• _PASSAGE TO READ_:
▬▬▬▬▬▬▬▬▬▬

Poverty is the single largest factor that causes disparities in education. Many poor parents cannot afford school fees and uniforms, as well as the supplies necessary to send their children to school. If all of their children cannot attend school, then parents will most likely give boys precedence over girls.

  • In Côte d’Ivoire, about a quarter of children from the wealthiest households attend pre-school, while the attendance rate for those from the poorest households is close to zero.
  • In Pakistan, almost half of children aged 7 to 16 from the poorest households are out of school, compared with just 5% from the richest households.

Gender

Despite increasing enrollment, gender discrimination against girls persists. Over 72 million children are out of primary school and almost 60 percent of them are girls. Deeply-rooted cultural beliefs about the role of women in society bind many girls to the home, learning to do domestic and agricultural work alongside their female relatives.

  • In South Asia, only 47 percent of secondary school-aged girls are enrolled in school. In Sub-Saharan Africa, only 30 percent are enrolled.
  • GPI is still low in Afghanistan (0.44), Chad (0.68), Central African Republic (0.69), the Niger (0.73), Yemen (0.74), and Pakistan (0.78). Gender parity in primary education is achieved in only four of the twenty-six countries with GER below 90%.
  • In Ethiopia, gaps between boys and girls widen through the system – in 2000/2001 only 20% of girls passed the Grade 10 examinations compared with 53% of boys, and 46% and 67% respectively passed the Grade 12 examinations.

▬▬▬▬▬▬▬▬▬▬

• _DATA ENTRIES_:
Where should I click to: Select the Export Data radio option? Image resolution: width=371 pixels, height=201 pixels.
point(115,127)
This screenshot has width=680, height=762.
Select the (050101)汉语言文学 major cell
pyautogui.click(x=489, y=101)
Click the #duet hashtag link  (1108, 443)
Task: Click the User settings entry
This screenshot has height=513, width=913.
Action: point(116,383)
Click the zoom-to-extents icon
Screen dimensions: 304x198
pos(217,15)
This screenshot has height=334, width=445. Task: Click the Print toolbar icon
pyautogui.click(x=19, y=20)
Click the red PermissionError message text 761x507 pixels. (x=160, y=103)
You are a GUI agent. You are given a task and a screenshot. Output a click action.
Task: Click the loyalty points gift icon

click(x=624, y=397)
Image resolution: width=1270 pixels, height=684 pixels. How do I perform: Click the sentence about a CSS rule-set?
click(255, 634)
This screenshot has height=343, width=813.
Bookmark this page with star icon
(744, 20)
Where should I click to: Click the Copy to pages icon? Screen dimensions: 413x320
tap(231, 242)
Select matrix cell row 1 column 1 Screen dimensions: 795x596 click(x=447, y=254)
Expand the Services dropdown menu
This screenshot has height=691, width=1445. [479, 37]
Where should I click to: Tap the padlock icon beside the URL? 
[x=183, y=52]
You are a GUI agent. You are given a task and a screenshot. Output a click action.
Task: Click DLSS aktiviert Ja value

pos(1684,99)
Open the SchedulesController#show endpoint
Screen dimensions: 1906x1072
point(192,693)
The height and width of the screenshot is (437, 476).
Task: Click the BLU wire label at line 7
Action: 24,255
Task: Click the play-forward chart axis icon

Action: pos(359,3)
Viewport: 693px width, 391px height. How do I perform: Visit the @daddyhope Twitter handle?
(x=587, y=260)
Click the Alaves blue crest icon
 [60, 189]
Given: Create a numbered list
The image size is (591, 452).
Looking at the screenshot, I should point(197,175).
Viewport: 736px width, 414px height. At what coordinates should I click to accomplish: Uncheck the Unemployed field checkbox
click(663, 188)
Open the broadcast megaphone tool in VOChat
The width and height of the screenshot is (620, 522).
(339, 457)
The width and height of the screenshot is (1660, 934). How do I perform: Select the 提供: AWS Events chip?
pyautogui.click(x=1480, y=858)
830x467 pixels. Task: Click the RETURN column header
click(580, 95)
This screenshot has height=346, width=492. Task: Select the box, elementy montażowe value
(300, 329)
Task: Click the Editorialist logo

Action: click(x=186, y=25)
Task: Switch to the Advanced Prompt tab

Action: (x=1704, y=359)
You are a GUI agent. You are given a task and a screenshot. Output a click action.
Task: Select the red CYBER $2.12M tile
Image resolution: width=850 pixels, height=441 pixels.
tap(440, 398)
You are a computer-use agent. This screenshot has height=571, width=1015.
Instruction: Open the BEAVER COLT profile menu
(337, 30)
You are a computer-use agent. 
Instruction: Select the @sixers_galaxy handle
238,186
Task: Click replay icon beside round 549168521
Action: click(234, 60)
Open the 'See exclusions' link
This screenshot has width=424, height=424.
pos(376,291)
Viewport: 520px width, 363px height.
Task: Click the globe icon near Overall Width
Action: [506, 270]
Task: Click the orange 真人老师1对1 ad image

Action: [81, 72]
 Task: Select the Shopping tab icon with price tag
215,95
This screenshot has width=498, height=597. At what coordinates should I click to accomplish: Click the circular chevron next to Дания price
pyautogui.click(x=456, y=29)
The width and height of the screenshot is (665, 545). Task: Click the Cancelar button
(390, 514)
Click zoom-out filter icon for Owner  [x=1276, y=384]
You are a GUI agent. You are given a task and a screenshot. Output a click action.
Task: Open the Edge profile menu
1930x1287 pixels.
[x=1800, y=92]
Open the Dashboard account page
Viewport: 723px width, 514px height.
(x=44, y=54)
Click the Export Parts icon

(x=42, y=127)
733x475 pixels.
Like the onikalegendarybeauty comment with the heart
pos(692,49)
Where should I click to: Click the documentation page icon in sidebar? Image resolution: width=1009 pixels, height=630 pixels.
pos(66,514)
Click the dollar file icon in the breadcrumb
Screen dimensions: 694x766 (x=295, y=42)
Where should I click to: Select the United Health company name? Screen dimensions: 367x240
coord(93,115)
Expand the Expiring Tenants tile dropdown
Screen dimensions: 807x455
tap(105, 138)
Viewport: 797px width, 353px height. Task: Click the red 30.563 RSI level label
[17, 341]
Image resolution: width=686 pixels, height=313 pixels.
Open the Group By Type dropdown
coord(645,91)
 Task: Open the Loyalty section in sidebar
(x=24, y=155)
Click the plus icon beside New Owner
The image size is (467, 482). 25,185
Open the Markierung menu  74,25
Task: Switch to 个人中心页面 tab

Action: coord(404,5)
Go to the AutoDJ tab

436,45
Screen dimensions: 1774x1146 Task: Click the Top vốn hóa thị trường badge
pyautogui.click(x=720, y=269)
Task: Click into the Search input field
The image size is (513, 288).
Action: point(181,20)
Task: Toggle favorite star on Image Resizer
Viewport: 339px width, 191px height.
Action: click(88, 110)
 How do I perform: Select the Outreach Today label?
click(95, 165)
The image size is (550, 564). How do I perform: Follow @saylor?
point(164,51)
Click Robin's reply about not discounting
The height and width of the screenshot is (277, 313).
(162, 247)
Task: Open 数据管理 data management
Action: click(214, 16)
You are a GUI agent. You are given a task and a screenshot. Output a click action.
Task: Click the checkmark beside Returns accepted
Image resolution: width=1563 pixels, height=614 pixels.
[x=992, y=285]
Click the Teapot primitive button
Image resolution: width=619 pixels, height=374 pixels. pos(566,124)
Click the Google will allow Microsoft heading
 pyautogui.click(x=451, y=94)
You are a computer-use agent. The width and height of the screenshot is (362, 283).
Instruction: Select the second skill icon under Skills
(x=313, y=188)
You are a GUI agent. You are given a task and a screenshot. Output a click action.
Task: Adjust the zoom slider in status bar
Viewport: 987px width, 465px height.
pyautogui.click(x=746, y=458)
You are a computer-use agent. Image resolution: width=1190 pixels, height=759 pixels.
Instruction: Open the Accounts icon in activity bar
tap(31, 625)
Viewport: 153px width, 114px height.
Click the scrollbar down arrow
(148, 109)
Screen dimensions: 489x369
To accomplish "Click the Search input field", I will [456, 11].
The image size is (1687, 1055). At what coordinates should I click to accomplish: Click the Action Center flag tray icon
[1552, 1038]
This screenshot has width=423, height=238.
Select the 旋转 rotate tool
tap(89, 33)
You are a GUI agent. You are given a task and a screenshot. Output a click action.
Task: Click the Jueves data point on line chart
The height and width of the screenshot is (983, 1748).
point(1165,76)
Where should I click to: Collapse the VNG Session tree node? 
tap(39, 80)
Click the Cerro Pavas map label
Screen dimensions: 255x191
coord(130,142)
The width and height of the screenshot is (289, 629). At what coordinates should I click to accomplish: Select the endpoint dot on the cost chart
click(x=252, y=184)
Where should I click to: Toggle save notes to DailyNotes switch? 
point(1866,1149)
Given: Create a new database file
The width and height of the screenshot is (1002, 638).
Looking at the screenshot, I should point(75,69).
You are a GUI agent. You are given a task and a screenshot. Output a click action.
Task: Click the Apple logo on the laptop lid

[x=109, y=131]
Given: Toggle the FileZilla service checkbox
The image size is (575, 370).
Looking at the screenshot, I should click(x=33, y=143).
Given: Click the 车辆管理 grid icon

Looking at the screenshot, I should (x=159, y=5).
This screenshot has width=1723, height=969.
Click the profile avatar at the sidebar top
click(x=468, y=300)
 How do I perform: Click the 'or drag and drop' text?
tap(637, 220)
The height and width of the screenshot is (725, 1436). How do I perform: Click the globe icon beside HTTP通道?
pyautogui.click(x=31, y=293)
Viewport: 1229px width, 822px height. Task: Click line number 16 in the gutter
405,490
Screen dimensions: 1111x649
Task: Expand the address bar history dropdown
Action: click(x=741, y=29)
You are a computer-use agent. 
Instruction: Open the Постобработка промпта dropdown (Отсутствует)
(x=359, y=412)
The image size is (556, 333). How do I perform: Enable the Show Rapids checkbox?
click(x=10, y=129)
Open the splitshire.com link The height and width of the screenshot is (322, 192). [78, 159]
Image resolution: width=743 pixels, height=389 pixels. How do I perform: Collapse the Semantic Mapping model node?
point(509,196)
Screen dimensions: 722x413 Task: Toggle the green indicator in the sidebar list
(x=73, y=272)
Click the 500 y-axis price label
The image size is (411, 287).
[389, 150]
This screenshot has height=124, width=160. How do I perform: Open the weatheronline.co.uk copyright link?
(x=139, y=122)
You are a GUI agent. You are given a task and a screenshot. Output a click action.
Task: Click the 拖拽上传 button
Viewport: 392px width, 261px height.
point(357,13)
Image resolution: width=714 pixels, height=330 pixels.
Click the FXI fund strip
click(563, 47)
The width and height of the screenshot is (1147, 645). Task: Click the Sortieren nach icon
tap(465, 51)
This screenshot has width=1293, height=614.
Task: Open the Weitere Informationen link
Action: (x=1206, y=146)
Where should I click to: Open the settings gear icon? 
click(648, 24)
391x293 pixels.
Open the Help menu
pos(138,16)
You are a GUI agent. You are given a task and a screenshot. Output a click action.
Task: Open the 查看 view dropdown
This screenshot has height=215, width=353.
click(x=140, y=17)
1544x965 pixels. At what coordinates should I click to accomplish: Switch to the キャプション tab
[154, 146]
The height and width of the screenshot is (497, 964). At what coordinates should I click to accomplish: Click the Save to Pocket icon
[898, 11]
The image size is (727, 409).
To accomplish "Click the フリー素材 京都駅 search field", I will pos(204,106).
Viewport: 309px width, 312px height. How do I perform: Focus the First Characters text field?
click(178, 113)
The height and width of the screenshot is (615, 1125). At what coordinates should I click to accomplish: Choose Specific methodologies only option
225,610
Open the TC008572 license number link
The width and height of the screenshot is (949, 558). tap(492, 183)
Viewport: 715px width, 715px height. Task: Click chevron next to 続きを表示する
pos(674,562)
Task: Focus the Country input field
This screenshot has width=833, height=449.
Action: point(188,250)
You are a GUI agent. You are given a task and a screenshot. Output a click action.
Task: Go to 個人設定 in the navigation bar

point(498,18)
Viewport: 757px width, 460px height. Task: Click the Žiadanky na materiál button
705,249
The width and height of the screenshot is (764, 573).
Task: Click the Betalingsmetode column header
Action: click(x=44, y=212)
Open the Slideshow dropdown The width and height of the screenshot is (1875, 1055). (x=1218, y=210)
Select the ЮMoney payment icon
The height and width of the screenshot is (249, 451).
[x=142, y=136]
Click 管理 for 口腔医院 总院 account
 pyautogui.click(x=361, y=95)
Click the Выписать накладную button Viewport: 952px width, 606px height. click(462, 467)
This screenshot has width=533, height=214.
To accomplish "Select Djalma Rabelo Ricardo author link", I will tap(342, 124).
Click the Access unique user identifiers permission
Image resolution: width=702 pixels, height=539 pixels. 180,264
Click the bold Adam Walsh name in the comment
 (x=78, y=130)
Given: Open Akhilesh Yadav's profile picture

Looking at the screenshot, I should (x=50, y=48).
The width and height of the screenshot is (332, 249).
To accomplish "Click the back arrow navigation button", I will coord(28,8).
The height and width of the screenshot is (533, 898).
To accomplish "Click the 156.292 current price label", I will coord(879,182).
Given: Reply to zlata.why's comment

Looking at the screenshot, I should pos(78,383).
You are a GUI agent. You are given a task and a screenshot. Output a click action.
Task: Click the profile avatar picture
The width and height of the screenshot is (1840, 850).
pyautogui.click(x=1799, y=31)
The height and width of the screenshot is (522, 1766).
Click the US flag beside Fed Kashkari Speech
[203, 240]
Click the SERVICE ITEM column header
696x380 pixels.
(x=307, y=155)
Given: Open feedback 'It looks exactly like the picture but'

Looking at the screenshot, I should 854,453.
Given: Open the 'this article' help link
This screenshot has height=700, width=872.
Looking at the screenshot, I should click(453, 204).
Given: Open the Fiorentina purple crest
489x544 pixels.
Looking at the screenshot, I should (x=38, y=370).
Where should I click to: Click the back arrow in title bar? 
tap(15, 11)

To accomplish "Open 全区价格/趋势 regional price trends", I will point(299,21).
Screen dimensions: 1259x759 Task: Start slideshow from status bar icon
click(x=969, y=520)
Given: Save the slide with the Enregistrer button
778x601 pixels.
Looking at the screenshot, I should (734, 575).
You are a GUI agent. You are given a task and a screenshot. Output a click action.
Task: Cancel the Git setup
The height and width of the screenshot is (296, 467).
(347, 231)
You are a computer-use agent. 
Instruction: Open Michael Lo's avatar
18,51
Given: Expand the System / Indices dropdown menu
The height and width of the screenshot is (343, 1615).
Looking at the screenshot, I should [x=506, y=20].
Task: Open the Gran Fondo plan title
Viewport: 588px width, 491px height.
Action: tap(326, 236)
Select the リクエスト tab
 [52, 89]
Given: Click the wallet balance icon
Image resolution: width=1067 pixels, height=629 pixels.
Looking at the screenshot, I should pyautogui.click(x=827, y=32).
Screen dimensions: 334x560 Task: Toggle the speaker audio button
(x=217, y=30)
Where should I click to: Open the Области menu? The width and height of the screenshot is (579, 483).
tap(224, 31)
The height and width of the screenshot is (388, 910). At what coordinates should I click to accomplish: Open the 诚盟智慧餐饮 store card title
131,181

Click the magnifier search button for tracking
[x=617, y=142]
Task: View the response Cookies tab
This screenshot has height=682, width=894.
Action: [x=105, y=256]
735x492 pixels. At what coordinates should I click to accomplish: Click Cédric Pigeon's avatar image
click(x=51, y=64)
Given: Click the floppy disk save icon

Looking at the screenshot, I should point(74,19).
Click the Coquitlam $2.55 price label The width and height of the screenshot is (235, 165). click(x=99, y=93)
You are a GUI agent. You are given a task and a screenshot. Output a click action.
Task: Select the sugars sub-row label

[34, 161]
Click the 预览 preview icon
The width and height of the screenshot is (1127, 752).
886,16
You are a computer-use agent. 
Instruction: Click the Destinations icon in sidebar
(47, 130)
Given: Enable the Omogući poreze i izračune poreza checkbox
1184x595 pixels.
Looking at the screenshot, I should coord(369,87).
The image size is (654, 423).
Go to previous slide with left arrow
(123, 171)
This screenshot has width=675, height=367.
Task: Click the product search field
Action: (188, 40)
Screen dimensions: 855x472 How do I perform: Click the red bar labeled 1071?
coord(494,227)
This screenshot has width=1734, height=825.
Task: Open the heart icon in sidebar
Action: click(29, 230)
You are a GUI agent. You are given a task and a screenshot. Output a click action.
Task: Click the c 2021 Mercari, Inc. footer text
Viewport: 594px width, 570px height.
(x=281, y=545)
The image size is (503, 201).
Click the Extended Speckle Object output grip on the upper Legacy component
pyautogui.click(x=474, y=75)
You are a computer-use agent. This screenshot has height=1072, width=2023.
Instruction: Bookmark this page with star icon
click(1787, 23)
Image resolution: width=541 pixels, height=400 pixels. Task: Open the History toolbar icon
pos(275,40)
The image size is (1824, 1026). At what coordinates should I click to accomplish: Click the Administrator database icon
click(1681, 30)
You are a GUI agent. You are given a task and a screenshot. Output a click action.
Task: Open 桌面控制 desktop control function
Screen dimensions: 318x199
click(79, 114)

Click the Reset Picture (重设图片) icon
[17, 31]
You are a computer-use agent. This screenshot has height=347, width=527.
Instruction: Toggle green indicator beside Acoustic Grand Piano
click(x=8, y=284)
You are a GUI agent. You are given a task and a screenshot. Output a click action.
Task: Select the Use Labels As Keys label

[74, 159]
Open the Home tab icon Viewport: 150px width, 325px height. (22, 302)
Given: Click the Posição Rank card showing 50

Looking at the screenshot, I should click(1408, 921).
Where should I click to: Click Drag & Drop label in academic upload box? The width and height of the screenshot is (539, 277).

▬▬▬▬▬▬▬▬▬▬

• _INSTRUCTIONS_:
a. In the passage on education disparities, retype the part from "Poverty is the" to "close to zero.".
b. Decide whether each statement agrees with the passage on education disparities. Answer yes or no, and quote the words from the passage that settle it.
(i) More than 72 million children are out of primary school.
(ii) In Sub-Saharan Africa, 47 percent of secondary school-aged girls are enrolled in school.
(iii) In Pakistan, almost half of children aged 7 to 16 from the poorest households are out of school.
c. The passage on education disparities gives a GPI figure for some countries. List every one of those countries with its figure.

• _EXPECTED ANSWERS_:
a.
Poverty is the single largest factor that causes disparities in education. Many poor parents cannot afford school fees and uniforms, as well as the supplies necessary to send their children to school. If all of their children cannot attend school, then parents will most likely give boys precedence over girls.

  • In Côte d’Ivoire, about a quarter of children from the wealthiest households attend pre-school, while the attendance rate for those from the poorest households is close to zero.

b.
(i) Yes: "Over 72 million children are out of primary school"
(ii) No: "In Sub-Saharan Africa, only 30 percent are enrolled."
(iii) Yes: "In Pakistan, almost half of children aged 7 to 16 from the poorest households are out of school"

c.
Afghanistan (0.44)
Chad (0.68)
Central African Republic (0.69)
the Niger (0.73)
Yemen (0.74)
Pakistan (0.78)